## WORK REQUEST
In the data below, which lines hold "next"? Copy every one.

INFORMATION SHOWN Start Marker

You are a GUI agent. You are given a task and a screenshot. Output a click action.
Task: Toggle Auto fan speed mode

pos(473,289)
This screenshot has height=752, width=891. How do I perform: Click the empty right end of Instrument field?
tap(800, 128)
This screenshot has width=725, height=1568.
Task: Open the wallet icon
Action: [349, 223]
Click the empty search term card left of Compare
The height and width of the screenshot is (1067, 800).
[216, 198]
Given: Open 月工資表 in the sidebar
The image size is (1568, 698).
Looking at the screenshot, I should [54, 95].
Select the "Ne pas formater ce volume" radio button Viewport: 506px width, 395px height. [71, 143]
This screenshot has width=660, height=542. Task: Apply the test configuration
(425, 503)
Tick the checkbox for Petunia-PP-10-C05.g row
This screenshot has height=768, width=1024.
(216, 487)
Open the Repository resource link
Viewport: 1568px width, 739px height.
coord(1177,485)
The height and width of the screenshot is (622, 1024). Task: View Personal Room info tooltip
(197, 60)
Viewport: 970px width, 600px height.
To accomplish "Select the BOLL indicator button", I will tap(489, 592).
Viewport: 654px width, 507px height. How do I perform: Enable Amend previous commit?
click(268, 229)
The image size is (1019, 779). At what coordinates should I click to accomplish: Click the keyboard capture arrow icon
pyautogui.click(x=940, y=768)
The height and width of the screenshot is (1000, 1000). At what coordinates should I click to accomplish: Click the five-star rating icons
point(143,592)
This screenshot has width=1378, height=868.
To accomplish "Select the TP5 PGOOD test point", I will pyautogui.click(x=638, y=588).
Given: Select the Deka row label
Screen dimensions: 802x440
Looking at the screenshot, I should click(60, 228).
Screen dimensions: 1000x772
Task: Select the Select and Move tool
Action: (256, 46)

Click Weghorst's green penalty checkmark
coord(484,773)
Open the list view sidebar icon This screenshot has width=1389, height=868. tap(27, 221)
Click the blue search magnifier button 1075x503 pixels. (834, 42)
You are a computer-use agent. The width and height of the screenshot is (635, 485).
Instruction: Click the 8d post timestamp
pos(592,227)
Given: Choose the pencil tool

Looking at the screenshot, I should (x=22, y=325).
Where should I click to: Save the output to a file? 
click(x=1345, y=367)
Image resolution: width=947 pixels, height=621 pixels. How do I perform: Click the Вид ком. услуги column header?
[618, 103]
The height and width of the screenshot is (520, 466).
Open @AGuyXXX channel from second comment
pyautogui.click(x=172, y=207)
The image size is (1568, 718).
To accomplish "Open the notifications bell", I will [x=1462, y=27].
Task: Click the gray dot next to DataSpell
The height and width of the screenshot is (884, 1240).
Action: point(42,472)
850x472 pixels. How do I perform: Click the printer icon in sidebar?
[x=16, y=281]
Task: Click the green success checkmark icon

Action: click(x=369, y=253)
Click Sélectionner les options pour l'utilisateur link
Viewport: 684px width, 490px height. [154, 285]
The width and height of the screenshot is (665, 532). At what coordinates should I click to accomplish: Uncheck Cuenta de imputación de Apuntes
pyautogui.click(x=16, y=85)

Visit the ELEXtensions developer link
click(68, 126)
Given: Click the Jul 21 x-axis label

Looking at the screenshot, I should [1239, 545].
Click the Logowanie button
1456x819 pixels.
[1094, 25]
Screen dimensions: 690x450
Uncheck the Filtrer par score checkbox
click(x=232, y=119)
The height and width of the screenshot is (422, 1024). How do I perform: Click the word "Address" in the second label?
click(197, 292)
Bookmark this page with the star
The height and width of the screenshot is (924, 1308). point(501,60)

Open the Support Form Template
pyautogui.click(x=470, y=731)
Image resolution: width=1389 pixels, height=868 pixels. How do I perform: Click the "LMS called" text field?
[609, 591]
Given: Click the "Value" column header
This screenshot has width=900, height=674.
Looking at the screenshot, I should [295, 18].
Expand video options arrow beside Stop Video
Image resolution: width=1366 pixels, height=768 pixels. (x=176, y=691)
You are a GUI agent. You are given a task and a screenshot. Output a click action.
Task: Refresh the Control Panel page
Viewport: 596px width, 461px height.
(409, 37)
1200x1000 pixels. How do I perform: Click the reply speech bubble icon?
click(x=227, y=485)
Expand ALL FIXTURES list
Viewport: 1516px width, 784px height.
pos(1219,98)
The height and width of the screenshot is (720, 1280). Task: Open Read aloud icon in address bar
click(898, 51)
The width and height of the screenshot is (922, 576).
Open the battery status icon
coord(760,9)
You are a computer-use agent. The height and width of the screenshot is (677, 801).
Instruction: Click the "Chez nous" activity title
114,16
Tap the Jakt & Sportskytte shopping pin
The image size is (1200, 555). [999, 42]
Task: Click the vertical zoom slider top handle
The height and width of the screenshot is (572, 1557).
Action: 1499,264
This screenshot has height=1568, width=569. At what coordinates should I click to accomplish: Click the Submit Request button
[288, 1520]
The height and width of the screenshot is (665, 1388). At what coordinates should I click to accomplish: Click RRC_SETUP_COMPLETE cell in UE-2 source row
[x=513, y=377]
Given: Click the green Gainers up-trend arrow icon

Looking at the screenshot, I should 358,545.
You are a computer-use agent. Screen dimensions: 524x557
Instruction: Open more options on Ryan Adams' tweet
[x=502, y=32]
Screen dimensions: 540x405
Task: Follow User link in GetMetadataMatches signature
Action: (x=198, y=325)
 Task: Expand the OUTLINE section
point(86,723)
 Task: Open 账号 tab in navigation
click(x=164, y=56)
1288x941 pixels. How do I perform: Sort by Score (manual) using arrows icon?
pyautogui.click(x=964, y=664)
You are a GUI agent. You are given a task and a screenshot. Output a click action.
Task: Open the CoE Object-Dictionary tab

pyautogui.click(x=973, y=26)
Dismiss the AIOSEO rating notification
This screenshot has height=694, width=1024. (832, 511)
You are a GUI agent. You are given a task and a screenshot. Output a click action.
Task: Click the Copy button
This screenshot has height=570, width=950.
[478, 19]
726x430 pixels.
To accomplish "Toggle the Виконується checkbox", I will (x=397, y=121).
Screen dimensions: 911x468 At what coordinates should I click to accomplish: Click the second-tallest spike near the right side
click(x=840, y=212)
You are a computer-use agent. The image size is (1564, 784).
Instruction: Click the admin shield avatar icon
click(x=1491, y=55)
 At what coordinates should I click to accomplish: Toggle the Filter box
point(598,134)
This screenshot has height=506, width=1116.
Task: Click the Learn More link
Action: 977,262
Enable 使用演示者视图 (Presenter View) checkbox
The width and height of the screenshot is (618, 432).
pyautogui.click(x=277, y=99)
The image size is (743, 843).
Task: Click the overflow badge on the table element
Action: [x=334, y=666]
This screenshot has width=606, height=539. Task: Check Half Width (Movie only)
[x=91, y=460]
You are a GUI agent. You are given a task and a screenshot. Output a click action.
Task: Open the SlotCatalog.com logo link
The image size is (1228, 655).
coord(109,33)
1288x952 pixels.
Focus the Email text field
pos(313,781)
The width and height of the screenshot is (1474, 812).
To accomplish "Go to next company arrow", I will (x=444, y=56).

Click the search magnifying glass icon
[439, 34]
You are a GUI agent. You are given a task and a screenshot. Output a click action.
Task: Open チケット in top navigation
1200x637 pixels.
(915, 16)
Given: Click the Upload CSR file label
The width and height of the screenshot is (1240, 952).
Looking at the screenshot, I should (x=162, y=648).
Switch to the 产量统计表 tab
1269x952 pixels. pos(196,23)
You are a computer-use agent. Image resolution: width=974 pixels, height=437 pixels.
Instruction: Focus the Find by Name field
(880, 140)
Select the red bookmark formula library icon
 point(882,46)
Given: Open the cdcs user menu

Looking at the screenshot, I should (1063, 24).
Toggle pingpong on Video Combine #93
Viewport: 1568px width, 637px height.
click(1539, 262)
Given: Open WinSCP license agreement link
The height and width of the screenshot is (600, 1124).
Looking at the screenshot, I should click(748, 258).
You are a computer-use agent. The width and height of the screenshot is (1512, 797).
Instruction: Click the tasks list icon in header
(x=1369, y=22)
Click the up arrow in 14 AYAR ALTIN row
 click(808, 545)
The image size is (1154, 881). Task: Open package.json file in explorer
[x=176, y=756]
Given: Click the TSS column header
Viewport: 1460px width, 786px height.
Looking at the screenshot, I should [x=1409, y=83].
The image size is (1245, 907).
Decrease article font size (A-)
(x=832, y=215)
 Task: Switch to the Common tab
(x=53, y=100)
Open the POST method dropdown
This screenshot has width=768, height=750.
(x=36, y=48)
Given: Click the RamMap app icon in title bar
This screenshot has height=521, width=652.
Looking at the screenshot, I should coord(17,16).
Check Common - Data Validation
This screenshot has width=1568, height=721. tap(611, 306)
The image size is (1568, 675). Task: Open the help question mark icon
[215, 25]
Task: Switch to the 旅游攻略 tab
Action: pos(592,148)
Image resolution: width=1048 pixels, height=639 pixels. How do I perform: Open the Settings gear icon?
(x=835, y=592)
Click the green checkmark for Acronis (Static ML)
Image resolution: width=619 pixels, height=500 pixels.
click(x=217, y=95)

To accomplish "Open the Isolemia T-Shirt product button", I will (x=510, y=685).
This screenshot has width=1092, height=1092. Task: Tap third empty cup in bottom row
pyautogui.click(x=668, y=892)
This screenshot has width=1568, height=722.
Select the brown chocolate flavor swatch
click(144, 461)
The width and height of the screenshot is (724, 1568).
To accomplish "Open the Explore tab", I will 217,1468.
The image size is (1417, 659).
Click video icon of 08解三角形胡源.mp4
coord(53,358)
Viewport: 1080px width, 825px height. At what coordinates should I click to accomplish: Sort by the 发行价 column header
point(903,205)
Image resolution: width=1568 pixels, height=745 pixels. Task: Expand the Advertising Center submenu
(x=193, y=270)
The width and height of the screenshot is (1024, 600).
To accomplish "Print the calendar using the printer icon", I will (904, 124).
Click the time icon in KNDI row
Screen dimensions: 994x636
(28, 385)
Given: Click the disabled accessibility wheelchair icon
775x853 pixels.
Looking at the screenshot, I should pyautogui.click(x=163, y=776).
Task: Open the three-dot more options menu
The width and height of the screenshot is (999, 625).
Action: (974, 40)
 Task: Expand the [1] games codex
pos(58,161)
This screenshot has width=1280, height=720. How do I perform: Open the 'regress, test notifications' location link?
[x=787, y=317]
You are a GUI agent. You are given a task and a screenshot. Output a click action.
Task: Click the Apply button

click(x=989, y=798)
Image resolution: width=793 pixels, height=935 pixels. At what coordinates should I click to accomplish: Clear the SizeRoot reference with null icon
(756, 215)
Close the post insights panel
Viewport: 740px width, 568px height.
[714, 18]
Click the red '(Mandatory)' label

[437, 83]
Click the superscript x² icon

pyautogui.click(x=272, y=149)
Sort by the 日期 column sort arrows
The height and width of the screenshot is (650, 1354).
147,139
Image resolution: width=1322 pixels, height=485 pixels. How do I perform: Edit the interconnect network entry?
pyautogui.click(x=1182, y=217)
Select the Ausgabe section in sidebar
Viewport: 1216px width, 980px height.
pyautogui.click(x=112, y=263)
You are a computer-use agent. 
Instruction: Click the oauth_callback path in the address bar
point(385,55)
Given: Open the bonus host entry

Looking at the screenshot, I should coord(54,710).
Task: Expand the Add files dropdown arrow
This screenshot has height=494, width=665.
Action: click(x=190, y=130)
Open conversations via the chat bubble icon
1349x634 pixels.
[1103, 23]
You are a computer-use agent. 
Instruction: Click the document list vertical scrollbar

INFORMATION SHOWN End Marker

## WORKED SOLUTION
Task: Click the gray dot next to DataSpell
To accomplish "Go to next company arrow", I will (x=444, y=56).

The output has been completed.